Wall Street Firms Hit with Huge Recordkeeping Penalties
The use of “off-channel” messaging apps such as iMessage, WhatsApp, and Signal has landed 11 Wall Street firms in hot water, with the industry regulator, the US Securities and Exchange Commission (SEC), issuing combined penalties of $US289 million.
The firms which include Wells Fargo Securities, LLC and BNP Paribas Securities Corp have admitted to violating recordkeeping provisions of US federal securities laws and agreed to pay the penalties.
Meanwhile, the Commodity Futures Trading Commission has issued orders for four financial institutions to pay $US260 million for “Recordkeeping and Supervision Failures for Widespread Use of Unapproved Communication Methods.”
The four financial institutions are: BNP Paribas $US75 million, Société Générale $US75 million, Wells Fargo $US75 million and Bank of Montreal $US35 million.
The use of consumer messaging apps in the workplace, a form of shadow IT, is making it increasingly difficult for enterprises to protect their data and ensure compliance.
These concerns have been raised in other countries, such as the UK, where the Information Commissioner’s Office (ICO ) has warned against government officials using WhatsApp and personal email.
The SEC has criticised the widespread and longstanding failures by the firms and their employees to maintain and preserve electronic communications.
“Compliance with the books and records requirements of the federal securities laws is essential to investor protection and well-functioning markets. To date, the Commission has brought 30 enforcement actions and ordered over $US1.5 billion in penalties to drive this foundational message home. And while some broker-dealers and investment advisers have heeded this message, self-reported violations, or improved internal policies and procedures, today’s actions remind us that many still have not,” said Gurbir S. Grewal, Director of the SEC’s Division of Enforcement.
“So here are three takeaways for those firms who haven’t yet done so: self-report, cooperate and remediate. If you adopt that playbook, you’ll have a better outcome than if you wait for us to come calling.”
The SEC’s investigation uncovered pervasive and longstanding “off-channel” communications at all 11 firms. As described in the SEC’s orders, the firms admitted that from at least 2019, their employees often communicated through various messaging platforms on their personal devices, including iMessage, WhatsApp, and Signal, about the business of their employers.
The firms did not maintain or preserve the substantial majority of these off-channel communications, in violation of the federal securities laws. By failing to maintain and preserve required records, certain of the firms likely deprived the Commission of these off-channel communications in various SEC investigations. The failures involved employees at multiple levels of authority, including supervisors and senior executives.
“Today’s actions stem from our continuing sweep to ensure that regulated entities, including broker-dealers and investment advisers, comply with their recordkeeping requirements, which are essential for us to monitor and enforce compliance with the federal securities laws. Recordkeeping failures such as those here undermine our ability to exercise effective regulatory oversight, often at the expense of investors,” said Sanjay Wadhwa, Deputy Director of Enforcement.

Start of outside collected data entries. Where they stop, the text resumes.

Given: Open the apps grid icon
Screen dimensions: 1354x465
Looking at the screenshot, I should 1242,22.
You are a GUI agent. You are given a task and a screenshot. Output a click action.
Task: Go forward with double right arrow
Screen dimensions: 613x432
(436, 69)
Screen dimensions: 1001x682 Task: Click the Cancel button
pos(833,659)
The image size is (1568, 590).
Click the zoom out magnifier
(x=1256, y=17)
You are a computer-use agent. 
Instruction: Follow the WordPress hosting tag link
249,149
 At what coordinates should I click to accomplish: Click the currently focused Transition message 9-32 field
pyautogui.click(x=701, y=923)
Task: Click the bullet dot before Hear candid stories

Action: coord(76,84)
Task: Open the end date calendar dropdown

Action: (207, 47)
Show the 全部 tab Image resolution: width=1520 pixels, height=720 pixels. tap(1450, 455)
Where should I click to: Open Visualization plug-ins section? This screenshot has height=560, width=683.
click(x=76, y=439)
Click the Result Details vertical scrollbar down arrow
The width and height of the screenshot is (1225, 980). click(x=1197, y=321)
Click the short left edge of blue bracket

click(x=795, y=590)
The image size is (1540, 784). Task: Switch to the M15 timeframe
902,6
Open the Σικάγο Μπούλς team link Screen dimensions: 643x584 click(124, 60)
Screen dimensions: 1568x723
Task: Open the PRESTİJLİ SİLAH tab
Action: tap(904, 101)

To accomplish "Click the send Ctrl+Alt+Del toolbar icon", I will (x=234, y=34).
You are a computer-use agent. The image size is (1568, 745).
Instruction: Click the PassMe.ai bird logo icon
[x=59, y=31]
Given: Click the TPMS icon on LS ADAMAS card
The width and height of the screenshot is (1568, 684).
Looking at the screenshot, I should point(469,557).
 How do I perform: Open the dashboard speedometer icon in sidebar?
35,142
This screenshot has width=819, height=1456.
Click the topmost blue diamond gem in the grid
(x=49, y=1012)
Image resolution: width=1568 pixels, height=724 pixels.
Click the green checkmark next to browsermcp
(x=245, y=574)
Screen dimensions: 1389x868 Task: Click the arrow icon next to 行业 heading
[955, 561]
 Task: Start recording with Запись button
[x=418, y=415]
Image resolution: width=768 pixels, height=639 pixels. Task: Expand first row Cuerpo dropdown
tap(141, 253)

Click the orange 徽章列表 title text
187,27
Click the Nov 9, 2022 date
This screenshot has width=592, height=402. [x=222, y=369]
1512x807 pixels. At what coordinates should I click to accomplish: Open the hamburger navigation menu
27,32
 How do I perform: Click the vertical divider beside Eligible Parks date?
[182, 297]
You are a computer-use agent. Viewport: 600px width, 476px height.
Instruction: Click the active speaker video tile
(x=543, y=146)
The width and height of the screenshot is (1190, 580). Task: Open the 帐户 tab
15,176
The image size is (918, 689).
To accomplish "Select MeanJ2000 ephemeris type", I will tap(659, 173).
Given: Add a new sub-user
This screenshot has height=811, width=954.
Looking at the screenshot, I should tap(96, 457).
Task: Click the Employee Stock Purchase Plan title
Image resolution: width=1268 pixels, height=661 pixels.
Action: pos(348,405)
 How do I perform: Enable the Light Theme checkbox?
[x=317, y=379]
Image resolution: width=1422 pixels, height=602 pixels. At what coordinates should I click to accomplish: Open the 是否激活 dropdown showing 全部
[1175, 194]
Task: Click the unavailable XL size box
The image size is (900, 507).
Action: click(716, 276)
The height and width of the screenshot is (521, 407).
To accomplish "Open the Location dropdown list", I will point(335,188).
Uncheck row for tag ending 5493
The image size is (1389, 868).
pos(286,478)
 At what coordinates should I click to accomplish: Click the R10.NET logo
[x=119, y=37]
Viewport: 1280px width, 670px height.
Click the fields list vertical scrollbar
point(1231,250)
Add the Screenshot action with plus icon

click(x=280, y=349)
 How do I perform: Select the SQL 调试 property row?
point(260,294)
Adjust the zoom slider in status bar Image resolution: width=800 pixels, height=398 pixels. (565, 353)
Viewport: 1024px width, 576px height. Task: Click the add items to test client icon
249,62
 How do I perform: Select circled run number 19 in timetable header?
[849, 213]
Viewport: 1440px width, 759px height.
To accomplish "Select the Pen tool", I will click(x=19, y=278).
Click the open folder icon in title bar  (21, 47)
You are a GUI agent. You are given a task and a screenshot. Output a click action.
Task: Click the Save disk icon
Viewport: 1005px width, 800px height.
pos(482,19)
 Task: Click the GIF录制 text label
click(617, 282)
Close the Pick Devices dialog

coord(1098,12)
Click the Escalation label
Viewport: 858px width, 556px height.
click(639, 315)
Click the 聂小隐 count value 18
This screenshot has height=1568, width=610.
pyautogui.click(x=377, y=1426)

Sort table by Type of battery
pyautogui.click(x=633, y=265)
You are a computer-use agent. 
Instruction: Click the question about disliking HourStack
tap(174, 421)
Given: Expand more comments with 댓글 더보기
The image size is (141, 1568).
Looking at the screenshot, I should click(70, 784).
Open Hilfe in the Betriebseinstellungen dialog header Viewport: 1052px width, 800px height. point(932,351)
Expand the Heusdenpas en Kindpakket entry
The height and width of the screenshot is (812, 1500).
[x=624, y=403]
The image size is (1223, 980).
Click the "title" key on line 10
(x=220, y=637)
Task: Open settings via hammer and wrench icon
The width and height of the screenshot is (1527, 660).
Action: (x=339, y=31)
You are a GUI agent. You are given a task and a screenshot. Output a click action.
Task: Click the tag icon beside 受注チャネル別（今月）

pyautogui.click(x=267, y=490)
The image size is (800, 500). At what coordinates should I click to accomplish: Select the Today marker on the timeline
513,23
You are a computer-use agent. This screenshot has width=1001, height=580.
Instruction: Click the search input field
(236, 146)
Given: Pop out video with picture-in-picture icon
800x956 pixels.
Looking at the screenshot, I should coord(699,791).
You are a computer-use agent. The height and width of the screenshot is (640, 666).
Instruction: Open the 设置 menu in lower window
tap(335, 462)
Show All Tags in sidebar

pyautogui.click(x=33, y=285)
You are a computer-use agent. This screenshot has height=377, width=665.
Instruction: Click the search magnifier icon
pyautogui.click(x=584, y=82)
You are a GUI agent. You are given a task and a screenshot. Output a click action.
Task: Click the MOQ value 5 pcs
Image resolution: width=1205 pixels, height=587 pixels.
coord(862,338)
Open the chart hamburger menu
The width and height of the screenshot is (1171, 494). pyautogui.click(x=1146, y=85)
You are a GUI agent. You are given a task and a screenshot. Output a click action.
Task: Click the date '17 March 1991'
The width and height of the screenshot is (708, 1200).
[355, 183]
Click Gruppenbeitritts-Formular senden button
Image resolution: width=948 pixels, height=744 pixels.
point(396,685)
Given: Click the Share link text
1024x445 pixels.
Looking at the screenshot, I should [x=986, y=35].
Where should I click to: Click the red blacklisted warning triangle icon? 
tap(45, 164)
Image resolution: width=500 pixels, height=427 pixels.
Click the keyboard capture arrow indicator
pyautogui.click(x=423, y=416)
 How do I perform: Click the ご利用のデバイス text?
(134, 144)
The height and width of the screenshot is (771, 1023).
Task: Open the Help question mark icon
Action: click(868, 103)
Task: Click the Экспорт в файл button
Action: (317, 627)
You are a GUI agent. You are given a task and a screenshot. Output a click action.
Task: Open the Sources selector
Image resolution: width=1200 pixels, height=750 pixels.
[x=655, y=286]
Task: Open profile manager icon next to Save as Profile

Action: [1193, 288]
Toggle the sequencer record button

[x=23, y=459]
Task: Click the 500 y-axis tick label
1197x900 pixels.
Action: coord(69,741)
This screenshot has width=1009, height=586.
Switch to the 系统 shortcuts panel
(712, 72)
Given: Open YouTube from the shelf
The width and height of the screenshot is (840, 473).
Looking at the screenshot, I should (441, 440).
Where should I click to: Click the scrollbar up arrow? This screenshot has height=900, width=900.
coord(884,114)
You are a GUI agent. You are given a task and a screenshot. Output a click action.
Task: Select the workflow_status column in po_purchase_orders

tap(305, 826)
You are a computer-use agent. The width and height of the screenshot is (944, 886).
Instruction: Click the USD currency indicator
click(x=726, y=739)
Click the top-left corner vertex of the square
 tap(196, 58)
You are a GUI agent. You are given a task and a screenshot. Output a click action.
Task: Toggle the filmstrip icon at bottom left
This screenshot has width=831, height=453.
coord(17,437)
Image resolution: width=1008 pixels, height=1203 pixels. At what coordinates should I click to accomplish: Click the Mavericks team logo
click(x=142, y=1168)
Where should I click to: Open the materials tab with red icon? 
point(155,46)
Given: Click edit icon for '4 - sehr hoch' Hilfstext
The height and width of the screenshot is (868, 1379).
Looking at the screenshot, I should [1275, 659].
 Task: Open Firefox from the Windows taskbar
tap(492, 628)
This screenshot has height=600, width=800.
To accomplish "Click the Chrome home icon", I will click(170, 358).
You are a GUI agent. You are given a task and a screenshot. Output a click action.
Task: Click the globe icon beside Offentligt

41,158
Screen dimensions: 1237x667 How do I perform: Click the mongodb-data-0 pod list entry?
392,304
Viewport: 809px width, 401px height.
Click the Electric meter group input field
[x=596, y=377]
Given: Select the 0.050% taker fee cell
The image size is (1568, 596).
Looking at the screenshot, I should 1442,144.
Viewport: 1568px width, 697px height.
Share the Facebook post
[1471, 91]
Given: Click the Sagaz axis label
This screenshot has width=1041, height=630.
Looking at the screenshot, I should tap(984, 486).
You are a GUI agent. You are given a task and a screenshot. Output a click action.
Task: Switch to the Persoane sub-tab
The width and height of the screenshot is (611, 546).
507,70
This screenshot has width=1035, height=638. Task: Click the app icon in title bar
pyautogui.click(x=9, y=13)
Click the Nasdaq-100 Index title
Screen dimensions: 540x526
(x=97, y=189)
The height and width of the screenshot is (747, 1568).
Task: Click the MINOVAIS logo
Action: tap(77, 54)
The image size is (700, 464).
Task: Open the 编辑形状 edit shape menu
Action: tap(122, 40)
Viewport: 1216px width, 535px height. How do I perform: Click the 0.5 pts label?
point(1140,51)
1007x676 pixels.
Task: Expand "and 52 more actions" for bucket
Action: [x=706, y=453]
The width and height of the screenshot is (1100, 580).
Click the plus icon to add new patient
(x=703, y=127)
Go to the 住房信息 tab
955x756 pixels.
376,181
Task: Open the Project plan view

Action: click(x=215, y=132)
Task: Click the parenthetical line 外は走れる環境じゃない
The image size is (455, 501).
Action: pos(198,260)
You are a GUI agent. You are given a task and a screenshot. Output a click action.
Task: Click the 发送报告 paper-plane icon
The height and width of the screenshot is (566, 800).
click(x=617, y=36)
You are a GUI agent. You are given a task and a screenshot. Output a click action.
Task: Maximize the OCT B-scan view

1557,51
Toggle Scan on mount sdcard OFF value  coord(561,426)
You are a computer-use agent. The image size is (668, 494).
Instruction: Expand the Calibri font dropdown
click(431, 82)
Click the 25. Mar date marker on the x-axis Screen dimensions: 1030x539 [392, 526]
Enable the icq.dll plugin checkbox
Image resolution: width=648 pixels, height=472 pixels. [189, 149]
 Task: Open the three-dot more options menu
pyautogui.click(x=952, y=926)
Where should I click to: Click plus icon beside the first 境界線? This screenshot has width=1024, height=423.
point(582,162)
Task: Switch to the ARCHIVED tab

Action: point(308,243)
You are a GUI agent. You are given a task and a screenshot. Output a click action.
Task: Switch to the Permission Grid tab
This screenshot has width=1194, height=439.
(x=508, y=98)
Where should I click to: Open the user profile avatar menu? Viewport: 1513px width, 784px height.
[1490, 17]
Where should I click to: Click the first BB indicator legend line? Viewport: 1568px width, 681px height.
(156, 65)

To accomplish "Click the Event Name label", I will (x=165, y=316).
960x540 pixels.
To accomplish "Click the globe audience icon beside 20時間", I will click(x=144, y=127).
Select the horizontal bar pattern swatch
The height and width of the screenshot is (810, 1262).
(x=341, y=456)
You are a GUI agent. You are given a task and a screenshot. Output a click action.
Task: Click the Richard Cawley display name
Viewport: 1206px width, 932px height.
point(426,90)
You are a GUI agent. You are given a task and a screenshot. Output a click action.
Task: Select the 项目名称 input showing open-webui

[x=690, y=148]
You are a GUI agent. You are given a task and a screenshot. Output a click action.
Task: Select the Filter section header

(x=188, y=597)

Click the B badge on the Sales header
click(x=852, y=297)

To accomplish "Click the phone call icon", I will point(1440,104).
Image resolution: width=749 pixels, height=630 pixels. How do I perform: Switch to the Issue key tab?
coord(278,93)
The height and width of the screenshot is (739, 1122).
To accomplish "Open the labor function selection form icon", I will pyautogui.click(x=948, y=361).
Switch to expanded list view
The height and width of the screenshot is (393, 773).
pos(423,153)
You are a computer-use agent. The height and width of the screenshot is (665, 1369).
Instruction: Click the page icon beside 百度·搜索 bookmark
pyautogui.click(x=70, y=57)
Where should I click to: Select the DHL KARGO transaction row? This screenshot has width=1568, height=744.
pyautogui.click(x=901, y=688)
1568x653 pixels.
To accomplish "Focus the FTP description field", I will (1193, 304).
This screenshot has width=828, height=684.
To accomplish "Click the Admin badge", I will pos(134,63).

“The 11 firms settling today have acknowledged that their conduct violated the law regarding these crucial requirements, and are implementing measures to prevent future similar violations. However, we know that other SEC-regulated entities have committed similar violations, and so our work to enforce industry-wide compliance continues.”
In addition to the significant financial penalties, each of the firms was ordered to cease and desist from future violations of the relevant recordkeeping provisions and was censured.
The firms also agreed to retain independent compliance consultants to, among other things, conduct comprehensive reviews of their policies and procedures relating to the retention of electronic communications found on personal devices and their respective frameworks for addressing non-compliance by their employees with those policies and procedures.
CFTC Director of Enforcement Ian McGinley, said, “The Commission’s message could not be more clear – record-keeping and supervision requirements are fundamental, and registrants that fail to comply with these core regulatory obligations do so at their own peril.”
Each order finds the swap dealer and/or FCM in question, for a period of years, failed to stop its employees, including those at senior levels, from communicating both internally and externally using unapproved communication methods, including messages sent via personal text or WhatsApp. The firms were required to keep certain of these written communications because they related to the firms’ businesses as CFTC registrants. These written communications generally were not maintained and preserved by the firms, and the firms generally would not have been able to provide them promptly to the CFTC when requested.